- _Exercise aim_: Only the lines below, from the one with "Expand the right" through the one with "Given: Select the PEREGRINE 14 product name", are to be written out, exactly.

- _Records to use_:
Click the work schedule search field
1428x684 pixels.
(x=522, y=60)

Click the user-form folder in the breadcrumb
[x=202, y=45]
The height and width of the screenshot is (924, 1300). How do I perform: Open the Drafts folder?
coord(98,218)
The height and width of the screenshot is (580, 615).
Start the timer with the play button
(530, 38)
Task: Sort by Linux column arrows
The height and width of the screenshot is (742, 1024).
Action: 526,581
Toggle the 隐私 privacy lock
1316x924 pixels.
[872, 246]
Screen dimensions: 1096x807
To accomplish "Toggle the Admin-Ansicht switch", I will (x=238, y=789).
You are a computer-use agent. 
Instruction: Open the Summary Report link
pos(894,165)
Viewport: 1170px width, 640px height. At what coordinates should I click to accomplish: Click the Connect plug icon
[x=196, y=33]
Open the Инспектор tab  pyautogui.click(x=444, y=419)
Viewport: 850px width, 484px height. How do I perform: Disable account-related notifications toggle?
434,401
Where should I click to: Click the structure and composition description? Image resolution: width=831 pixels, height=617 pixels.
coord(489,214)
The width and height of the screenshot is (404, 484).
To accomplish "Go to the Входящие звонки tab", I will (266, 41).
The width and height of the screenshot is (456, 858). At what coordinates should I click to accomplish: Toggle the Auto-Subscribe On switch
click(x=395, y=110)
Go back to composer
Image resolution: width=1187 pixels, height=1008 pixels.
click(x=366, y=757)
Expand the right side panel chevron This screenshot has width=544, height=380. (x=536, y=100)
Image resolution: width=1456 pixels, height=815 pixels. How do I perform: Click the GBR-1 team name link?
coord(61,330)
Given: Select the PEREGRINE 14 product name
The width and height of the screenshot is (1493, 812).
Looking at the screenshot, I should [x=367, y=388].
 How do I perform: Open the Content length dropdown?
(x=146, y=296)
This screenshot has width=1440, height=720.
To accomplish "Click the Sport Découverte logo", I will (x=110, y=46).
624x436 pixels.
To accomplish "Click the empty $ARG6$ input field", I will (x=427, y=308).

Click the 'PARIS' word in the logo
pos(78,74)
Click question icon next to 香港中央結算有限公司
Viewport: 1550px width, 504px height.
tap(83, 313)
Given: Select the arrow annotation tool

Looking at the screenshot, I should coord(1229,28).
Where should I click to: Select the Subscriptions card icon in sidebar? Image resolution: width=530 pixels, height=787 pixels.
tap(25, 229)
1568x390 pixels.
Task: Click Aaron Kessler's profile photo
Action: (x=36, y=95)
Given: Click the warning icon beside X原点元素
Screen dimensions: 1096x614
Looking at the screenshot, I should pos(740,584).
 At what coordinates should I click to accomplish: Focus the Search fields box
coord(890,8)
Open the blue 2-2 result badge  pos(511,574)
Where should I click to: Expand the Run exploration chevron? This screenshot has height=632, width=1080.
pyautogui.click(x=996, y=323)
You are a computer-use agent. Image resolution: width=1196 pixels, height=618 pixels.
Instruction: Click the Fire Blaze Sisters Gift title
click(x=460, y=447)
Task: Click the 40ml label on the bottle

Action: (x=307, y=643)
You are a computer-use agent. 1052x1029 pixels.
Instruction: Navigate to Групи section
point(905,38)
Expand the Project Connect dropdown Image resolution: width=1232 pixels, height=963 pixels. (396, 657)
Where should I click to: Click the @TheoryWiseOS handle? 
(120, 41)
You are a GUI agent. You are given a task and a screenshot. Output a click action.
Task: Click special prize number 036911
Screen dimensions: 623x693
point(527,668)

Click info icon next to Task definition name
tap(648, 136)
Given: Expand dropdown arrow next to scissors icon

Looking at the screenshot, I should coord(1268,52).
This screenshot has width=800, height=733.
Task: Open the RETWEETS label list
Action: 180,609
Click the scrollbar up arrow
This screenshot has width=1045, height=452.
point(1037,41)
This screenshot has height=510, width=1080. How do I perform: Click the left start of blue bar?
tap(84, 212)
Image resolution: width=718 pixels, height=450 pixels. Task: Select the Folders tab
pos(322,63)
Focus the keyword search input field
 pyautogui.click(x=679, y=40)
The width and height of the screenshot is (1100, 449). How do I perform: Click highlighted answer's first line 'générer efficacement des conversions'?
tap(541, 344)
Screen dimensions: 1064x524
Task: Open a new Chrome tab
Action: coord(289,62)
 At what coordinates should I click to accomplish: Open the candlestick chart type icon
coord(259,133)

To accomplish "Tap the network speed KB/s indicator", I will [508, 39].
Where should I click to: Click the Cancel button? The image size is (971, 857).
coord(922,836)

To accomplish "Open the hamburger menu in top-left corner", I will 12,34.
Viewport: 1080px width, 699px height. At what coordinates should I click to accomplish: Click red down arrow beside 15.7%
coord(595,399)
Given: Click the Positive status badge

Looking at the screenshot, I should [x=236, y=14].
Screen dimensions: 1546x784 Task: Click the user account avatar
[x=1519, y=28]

- _Task output_:
Expand the right side panel chevron This screenshot has width=544, height=380. (x=536, y=100)
Image resolution: width=1456 pixels, height=815 pixels. How do I perform: Click the GBR-1 team name link?
coord(61,330)
Given: Select the PEREGRINE 14 product name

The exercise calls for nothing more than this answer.